Procedural Amendment (Spontaneous March 1980) Kazuo Wakasugi, Commissioner of the Patent Office1, Indication of the Case, 1982 Patent Application No. 2274792, Name of the Invention: Fluorinated Acrylic Multi-Structure Polymer Resin (New Name) 3. Relationship with the case of the person making the amendment Patent applicant name + jF (60 Phantom Mitsubishi Rayon Co., Ltd. 4, agent (2 others) 5. Subject of amendment A. "Title of the invention" column in the specification , "Claims" column of the specification distortion /・, "Detailed Description of the Invention" column 6 of the specification 1 = Contents of the amendment 0 Title of the invention is corrected as "alkyl fluoride multi-stage structure polymer".

As per the attached document, (1) On page 3, line 8 of the specification, "vinylidene fluoride" is amended to "polyvinylidene fluoride."

(2) Page 3, line 9, [Tetrafluoroethylene J
is corrected as "lr tetrafluoroethylene copolymer".

(3) Page 3, line 10 of the same page, amended to read "Hexafluoropropylene JkF hexafluoropropylene copolymer."

(4) On page 5, line 5, "commercial value is" is amended to "commercial value."

(5) On page 5, line 19, "polymer (4)" is corrected to "polymer factor."

(6) In the second, fourth, and tenth lines of page 6, the words "generated component" are corrected to "principal component."

(7) On page 17, lines 15-16, "2,5-dimethyl, 2,5-di-tert-butylperoxyhexane" is replaced with [2,5-dimethyl-1 or 2,5-tert-butylperoxyhexane].
ert-butyl peroxyhexane".

(8) Delete "... is used as the chain transfer agent." from lines 6 to 8 on page 18 of the same document.

7. Amended list of attached documents Claims 1 copy 2. Claim 1: An innermost polymer layer (A) containing fluorinated alkyl methacrylate as a main polymeric component; and the innermost polymer layer (4).
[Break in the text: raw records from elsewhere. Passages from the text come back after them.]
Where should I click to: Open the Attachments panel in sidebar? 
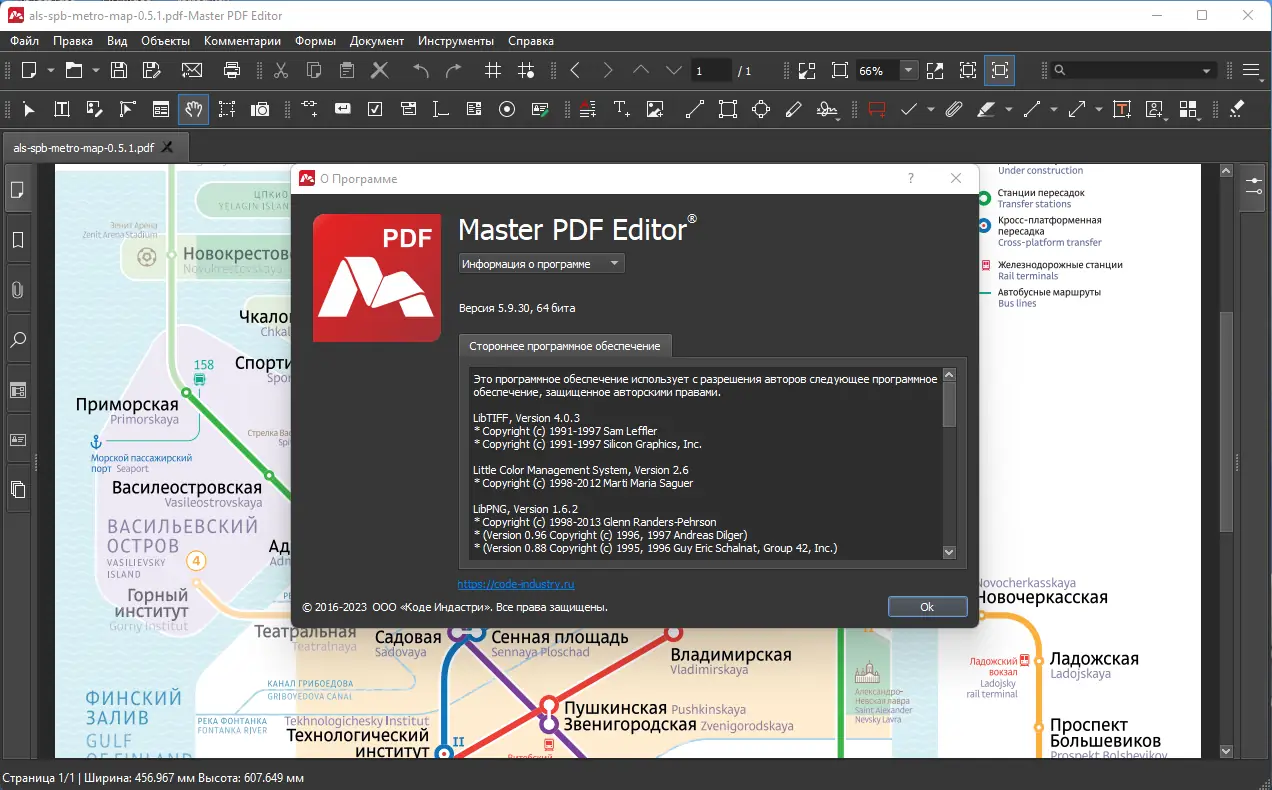[17, 289]
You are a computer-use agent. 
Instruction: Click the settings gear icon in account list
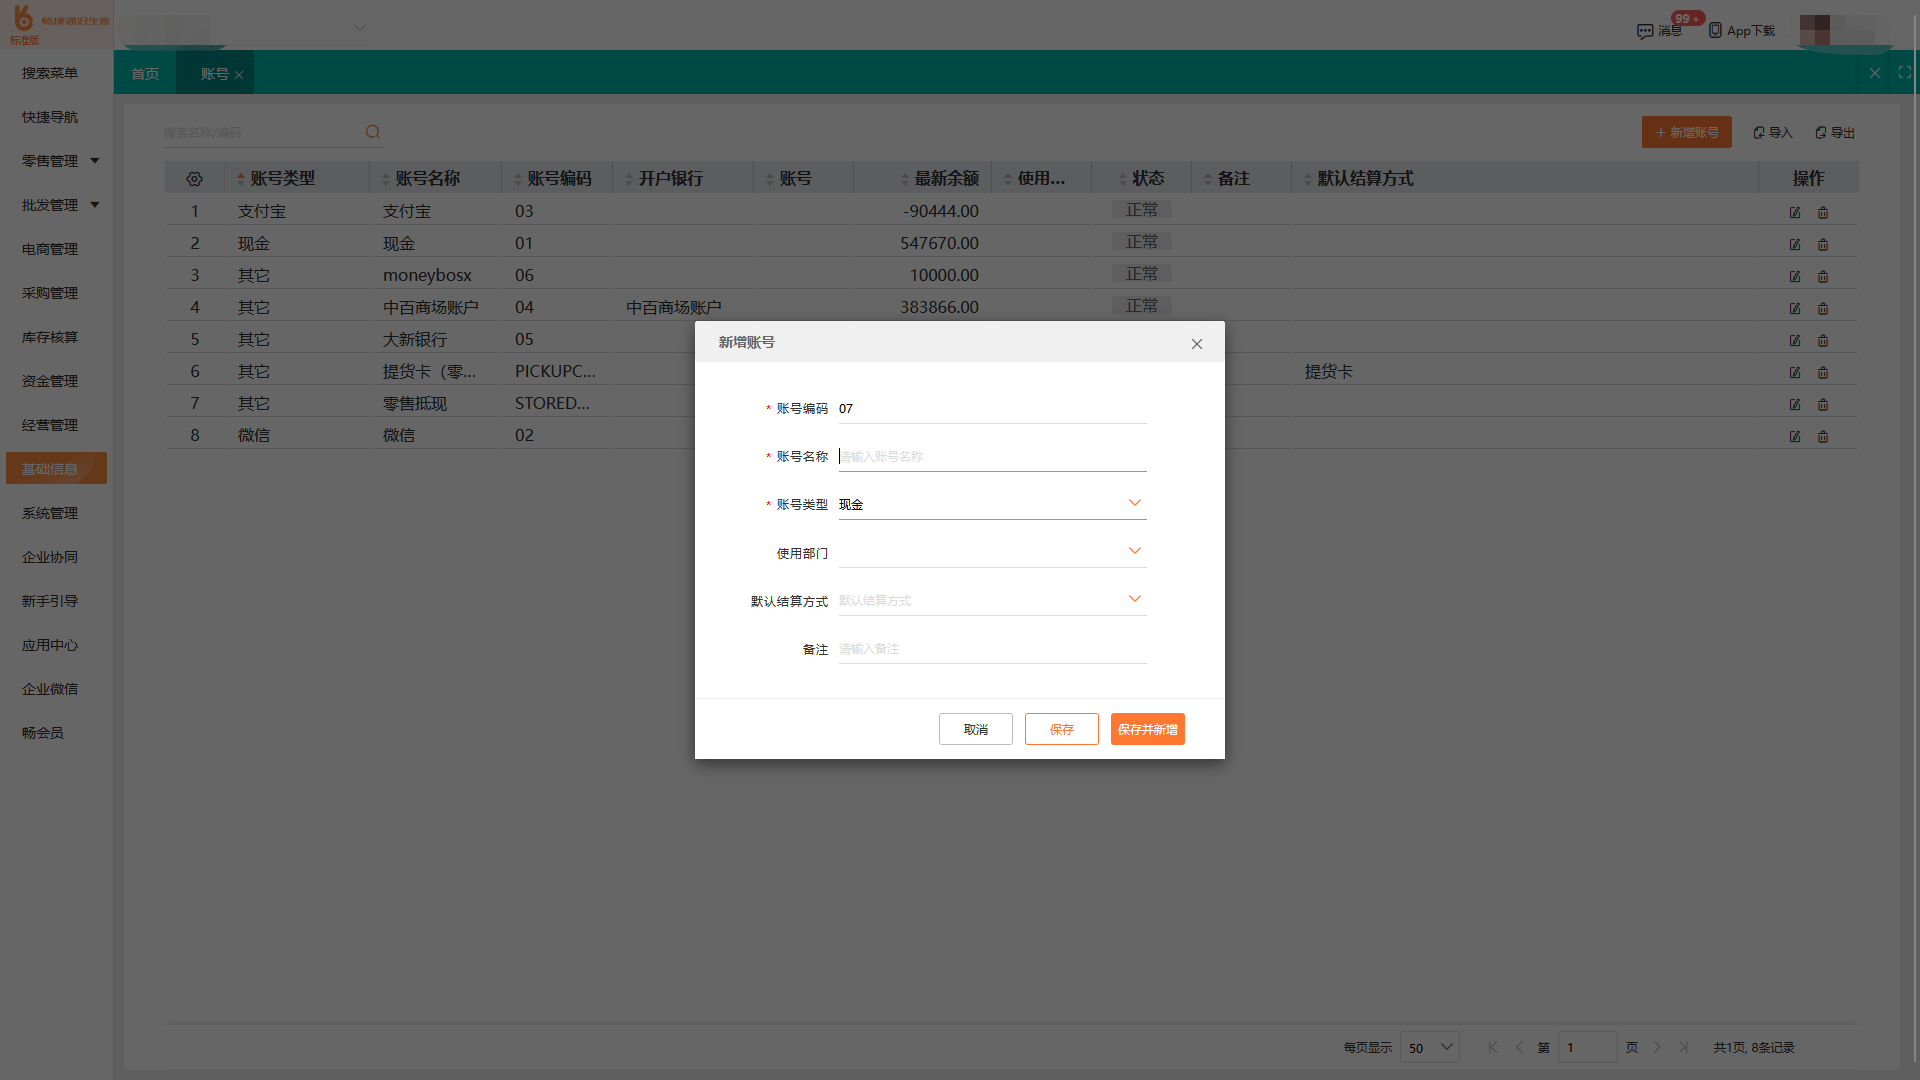[x=195, y=178]
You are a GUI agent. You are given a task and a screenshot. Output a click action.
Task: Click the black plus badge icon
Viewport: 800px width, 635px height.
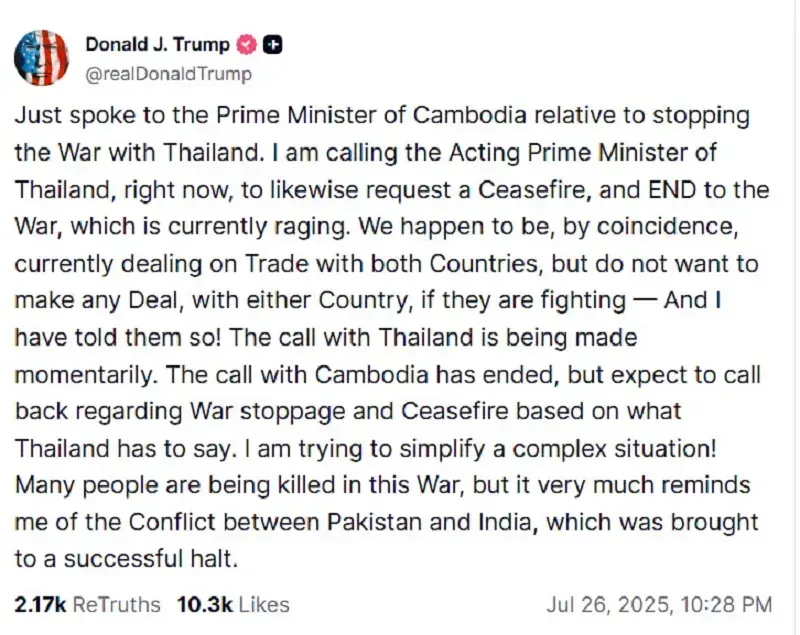click(x=272, y=45)
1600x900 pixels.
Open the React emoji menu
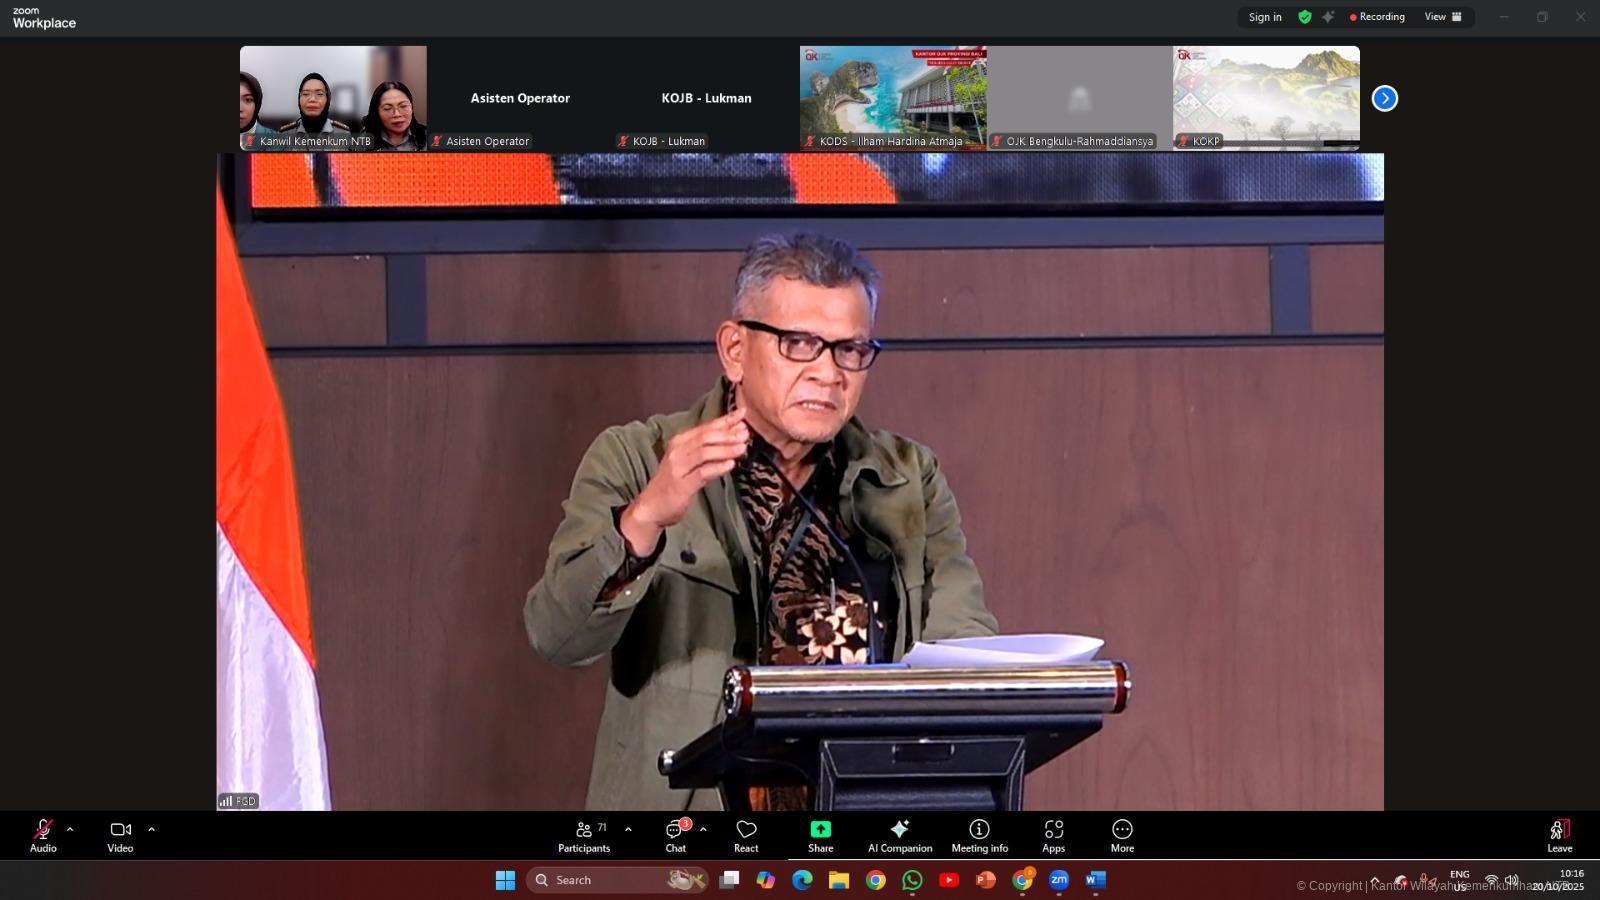(x=746, y=835)
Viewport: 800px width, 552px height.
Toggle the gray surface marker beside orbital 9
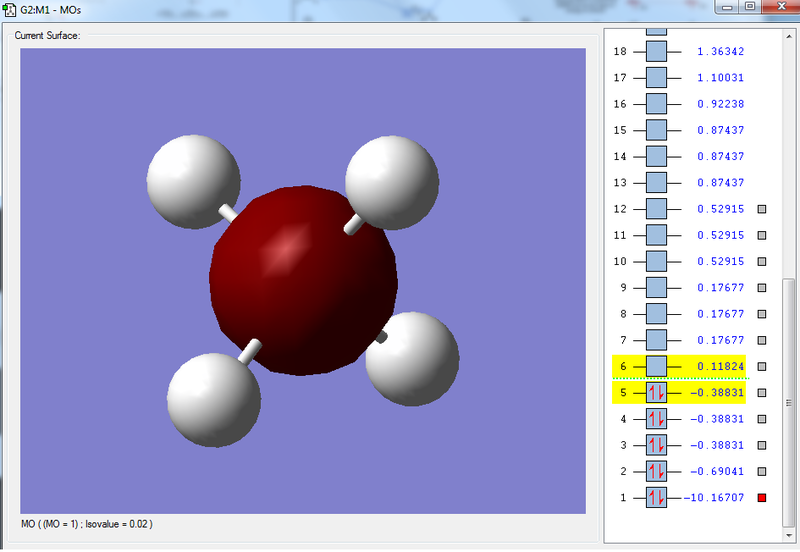[x=762, y=288]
A rubber elastic polymer formed to form a two-layer structure on the outside, containing fluorinated alkyl acrylate and/or fluorinated alkyl methacrylate as a main polymeric component, and having a glass transition temperature (T2) of 0° C. or lower A fluorinated acrylic multi-stage structure polymer resin comprising a layer (B) and an outermost polymer layer (C) which has a fluorinated alkyl methacrylate as a main polymerization component and has a Tf of 50° C. or higher.

2. The fluorinated acrylic multi-stage polymer resin according to claim 1, wherein the innermost layer polymer 1 has a higher Tf than the rubber isopolymer layer (B).

Claims (1)

[Scope of Claims] 1. An innermost polymer layer (5) containing fluorinated alkyl methacrylate as a main polymerization component, and a two-layer structure formed on the outside of the innermost polymer layer (3), A rubber elastic polymer layer CB) containing fluorinated alkyl acrylate and/or fluorinated alkyl methacrylate as a main polymerization component and having a glass transition temperature (T2) of 0° C. or lower, and fluorinated alkyl methacrylate.
A fluorinated acrylic multi-layer structure polymer resin comprising an outermost polymer layer C) having a T1 of 50° C. or higher and having a T1 as a main component. 2 T2 of the innermost layer polymer is Tf of the rubber layer polymer
The fluorinated acrylic multi-stage polymer resin according to claim 1, which has a higher strength.